## Extrait choisi
——————

Des décennies de politique monétaire expansionniste ont généré plusieurs marchés haussiers puissants et probablement déclenché quelques bulles également. Jusqu’à présent, rien n’indique que nous abandonnerons la tentante monnaie hélicoptère à l’avenir. Les modèles de valorisation mondiaux ont changé comme par magie ces dernières années. Les marchés des emprunts souverains ont enregistré une hausse sans précédent. Les dettes des Etats sont devenues progressivement moins chères, au point d’être désormais gratuites, se convertissant même en actifs des banques centrales lorsque c’était nécessaire (voir graphique 2). Et ce qu’il en reste pour les investisseurs privés ne dégage plus aucun rendement réel.

——————

## Actions à mener
1) D'après le passage sur la politique monétaire, qu'ont enregistré les marchés des emprunts souverains ?
2) Traduisez en anglais cette phrase du passage sur la politique monétaire : « Les modèles de valorisation mondiaux ont changé comme par magie ces dernières années. »

——————

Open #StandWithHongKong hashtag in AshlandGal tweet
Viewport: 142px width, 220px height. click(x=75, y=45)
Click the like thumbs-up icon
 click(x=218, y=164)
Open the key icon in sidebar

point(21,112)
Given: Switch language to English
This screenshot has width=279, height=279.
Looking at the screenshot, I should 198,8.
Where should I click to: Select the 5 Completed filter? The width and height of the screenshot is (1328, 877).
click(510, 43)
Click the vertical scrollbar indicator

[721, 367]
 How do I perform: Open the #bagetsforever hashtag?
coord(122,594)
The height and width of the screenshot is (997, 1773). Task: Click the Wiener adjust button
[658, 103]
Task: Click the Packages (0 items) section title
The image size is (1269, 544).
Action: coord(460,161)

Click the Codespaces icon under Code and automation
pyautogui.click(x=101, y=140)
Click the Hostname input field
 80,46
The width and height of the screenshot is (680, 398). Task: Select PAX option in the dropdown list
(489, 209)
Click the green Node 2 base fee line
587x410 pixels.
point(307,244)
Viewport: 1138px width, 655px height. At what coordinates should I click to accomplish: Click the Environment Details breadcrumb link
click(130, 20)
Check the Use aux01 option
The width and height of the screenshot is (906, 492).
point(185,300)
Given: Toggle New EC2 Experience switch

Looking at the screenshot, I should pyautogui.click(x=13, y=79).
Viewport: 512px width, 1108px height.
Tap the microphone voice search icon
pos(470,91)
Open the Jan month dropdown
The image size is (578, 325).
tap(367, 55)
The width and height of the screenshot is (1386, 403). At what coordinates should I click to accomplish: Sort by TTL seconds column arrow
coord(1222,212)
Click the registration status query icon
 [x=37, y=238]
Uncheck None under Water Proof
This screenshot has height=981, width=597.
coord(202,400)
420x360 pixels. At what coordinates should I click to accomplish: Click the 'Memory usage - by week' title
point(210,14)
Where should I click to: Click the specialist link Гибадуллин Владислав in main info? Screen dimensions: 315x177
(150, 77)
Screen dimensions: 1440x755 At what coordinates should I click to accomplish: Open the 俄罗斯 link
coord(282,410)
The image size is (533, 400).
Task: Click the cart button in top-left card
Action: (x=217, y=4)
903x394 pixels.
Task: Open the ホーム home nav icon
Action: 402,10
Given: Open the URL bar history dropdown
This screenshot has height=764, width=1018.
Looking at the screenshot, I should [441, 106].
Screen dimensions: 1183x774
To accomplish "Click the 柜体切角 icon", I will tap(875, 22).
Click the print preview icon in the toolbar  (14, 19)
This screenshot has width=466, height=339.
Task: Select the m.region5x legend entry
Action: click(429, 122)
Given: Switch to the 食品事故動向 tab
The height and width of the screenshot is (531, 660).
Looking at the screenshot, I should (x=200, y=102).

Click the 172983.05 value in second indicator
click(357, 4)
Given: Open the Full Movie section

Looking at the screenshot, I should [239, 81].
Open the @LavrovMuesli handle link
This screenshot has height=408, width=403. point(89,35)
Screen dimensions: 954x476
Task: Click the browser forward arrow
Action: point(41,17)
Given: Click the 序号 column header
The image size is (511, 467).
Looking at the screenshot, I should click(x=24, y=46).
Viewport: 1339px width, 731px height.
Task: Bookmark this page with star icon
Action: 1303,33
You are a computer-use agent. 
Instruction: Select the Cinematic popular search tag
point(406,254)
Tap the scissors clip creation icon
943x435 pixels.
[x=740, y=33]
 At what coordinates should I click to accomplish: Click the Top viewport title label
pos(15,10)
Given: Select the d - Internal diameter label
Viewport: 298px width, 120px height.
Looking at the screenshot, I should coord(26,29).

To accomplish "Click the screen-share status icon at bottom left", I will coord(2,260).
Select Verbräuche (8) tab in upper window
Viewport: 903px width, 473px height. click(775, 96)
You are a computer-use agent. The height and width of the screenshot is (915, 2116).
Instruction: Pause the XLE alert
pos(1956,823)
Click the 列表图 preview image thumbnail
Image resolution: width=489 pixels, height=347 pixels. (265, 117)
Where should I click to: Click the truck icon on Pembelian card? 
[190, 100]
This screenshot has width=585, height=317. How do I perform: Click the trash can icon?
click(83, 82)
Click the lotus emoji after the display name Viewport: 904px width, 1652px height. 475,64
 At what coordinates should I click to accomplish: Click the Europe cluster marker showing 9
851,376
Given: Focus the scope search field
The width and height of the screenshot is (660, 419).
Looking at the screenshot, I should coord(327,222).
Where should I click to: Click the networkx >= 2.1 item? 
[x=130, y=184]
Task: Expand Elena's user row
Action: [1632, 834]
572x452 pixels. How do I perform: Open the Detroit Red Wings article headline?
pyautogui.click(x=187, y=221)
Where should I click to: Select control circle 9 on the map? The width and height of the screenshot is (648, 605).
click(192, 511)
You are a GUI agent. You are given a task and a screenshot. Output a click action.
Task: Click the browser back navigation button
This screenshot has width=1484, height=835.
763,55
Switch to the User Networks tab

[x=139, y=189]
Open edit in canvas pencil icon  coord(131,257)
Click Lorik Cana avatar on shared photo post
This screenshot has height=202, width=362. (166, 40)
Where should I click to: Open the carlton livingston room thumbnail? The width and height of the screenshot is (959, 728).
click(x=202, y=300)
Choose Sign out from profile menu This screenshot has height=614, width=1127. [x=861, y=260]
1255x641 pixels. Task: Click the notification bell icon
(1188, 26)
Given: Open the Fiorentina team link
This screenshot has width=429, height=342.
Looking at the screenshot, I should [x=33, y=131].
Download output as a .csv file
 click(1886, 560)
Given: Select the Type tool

——————

## Réponses
1) Une hausse sans précédent.

2) Global valuation models have changed as if by magic in recent years.